*EXERCISE:* Gather all lines from the material that contain the word "will".
╔══
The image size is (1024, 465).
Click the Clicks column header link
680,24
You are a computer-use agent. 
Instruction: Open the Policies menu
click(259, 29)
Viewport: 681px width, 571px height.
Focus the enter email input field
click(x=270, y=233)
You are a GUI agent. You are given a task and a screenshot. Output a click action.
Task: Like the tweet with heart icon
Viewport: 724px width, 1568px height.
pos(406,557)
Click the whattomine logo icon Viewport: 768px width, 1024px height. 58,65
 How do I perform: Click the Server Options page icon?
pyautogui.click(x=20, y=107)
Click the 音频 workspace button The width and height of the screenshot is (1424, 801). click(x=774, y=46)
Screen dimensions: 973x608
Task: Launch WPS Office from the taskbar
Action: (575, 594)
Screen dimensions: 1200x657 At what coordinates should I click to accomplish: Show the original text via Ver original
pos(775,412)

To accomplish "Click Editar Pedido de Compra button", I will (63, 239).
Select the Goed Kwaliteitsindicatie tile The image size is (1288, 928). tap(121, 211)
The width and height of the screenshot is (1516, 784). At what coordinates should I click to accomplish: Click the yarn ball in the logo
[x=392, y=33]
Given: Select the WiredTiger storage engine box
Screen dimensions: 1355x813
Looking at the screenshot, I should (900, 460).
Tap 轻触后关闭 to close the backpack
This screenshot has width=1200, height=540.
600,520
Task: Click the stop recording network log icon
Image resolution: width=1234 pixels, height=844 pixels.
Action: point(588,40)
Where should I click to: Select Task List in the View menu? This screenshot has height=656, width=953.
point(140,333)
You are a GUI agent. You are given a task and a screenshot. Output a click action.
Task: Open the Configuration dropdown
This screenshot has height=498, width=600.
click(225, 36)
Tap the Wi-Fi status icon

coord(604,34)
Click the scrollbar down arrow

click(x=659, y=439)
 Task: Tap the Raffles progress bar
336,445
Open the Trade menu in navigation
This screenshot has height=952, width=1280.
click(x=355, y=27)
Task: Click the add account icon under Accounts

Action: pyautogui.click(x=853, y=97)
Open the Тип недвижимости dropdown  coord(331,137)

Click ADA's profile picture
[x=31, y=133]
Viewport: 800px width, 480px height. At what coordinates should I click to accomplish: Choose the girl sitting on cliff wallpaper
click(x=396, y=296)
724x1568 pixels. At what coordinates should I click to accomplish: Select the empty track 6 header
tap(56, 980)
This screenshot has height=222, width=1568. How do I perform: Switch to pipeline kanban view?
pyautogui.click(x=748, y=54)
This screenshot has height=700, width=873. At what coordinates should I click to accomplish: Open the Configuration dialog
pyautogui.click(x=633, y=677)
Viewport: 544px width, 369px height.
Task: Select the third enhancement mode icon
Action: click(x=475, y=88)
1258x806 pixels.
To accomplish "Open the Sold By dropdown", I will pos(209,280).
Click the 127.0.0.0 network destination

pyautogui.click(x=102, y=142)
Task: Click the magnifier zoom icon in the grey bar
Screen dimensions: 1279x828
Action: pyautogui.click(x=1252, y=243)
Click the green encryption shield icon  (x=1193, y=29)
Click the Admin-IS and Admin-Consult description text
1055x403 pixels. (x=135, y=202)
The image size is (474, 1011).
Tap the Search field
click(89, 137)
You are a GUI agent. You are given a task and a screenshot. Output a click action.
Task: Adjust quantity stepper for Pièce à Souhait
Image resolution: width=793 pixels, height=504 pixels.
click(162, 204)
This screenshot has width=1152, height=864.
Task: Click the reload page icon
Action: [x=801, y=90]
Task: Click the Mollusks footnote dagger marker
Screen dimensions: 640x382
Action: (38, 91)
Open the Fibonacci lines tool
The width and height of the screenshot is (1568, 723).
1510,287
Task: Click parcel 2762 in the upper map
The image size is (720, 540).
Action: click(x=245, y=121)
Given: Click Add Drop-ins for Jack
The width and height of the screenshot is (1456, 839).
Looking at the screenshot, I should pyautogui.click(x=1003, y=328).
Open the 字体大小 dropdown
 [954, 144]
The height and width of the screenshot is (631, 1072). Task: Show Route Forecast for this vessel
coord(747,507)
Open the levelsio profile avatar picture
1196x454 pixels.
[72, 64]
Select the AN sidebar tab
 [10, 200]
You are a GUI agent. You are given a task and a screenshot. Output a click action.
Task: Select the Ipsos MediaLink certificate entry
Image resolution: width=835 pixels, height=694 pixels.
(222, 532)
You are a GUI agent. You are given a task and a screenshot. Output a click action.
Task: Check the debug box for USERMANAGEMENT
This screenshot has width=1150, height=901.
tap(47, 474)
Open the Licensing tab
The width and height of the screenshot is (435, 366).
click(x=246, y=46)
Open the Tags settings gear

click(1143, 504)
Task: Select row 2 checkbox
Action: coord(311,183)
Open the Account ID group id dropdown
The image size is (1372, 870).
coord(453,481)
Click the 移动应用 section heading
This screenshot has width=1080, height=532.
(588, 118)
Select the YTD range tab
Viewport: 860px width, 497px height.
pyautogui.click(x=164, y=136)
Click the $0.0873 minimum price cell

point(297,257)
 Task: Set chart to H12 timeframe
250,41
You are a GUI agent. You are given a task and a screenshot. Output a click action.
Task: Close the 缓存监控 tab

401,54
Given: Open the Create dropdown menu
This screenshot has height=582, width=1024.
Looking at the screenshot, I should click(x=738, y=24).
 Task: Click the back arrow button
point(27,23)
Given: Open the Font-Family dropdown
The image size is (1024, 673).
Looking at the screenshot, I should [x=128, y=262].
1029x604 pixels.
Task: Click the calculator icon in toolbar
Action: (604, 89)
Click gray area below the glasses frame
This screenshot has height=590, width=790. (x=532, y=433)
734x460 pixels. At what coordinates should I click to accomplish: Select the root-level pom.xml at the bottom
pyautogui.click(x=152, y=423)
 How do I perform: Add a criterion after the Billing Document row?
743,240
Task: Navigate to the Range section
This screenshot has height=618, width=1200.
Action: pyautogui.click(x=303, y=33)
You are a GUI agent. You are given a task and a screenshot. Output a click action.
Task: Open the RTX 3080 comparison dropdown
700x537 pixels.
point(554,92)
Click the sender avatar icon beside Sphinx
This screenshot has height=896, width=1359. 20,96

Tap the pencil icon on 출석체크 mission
╚══
*RESPONSE BELOW:*
To accomplish "Click Editar Pedido de Compra button", I will (63, 239).
To accomplish "Open the Sold By dropdown", I will pos(209,280).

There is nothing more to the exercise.